The Seamstress is a concerto for solo violin and orchestra by the British-born composer Anna Clyne. The work was commissioned by the Chicago Symphony Orchestra, for which Clyne was then composer-in-residence. It was first performed May 28, 2015 at Symphony Center, Chicago by the violinist Jennifer Koh and the Chicago Symphony Orchestra under conductor Ludovic Morlot. The Seamstress marks the second collaboration between Clyne and Koh, who had previously premiered Clyne's double violin concerto Prince of Clouds in November 2012.

==Composition==
The Seamstress has a duration of roughly 25 minutes and is composed in one continuous movement. Clyne described her inspiration for the piece in the score program notes, writing:
The Seamstress is an imaginary one-act ballet. Alone on the stage, the seamstress is seated, unraveling threads from an antique cloth laid gently over her lap. Lost in her thoughts, her mind begins to meander and her imagination spirals into a series of five tales that range from love to despair, and that combine memory with fantasy.

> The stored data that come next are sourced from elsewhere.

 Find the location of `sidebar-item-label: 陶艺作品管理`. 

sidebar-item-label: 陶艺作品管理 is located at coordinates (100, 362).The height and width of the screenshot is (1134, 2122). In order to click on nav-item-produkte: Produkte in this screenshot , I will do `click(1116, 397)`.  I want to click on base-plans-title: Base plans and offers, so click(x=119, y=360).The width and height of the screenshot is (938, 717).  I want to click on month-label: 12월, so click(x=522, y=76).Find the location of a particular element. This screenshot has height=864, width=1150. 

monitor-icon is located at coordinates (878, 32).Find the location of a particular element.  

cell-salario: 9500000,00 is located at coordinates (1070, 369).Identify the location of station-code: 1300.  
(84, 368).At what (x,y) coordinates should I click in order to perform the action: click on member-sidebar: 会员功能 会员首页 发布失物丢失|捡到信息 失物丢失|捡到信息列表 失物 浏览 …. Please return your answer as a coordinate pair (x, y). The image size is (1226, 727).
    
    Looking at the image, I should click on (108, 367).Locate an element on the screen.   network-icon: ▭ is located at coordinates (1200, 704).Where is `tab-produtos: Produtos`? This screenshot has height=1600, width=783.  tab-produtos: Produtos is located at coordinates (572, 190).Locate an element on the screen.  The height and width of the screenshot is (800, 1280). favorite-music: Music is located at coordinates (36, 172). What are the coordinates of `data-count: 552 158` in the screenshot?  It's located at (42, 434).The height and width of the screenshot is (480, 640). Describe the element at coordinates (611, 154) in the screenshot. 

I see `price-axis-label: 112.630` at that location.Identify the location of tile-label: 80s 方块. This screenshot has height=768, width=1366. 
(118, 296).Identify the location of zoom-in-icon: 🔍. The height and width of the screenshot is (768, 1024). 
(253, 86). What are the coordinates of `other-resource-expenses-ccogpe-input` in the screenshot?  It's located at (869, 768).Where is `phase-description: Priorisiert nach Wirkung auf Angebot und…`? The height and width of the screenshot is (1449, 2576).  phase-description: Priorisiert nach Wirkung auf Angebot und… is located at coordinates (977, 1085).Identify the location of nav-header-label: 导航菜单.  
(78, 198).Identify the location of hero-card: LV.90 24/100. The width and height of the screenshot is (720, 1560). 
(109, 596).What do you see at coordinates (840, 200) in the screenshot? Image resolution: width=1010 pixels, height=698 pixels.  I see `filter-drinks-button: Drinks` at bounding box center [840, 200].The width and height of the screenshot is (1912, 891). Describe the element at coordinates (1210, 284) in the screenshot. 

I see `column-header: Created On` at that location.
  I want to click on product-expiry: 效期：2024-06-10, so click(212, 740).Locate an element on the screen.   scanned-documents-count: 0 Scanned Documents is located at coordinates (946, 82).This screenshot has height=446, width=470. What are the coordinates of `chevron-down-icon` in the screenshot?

The title of the piece comes from the William Butler Yeats poem "A Coat".

===Instrumentation===
The work is scored for solo violin and an orchestra comprising two flutes, piccolo, two oboes, cor anglais, two clarinets, bass clarinet, two bassoons, contrabassoon, four horns, three trumpets, two trombones, tuba, timpani, three percussionists, a laptop, harp, and strings.

==Reception==
The Seamstress was met with a mixed response from critics. Reviewing the world premiere, John von Rhein of the Chicago Tribune said the piece "turned out to be less of an event than one had expected" and wrote:
Despite the meticulous sense of craft that is the composer's hallmark, and despite the extraordinary poise, assurance and sensitivity Koh brought to the continuously unfolding solo part, the musical content ultimately proved too thin to sustain interest on its own. As for the electronic embroidery, the mostly unintelligible speech and piercing yawps of synthesized sound (like bursts of feedback) added little but aural irritation to the work and could easily have been dispensed with.

Lawrence A. Johnson of the Chicago Classical Review similarly criticized the "ill-judged electronic component" and a "rather anticlimactic" coda, but nevertheless added:
The Seamstress has some lovely moments and is an engaging work in Clyne's best affecting vein. As with many of the composer’s efforts, The Seamstress would seem to be a much stronger and more effective piece in an unplugged version minus the electronics, which feel unnecessary and grafted on. Perhaps future revisions will show this appealing music in a more consistently positive light.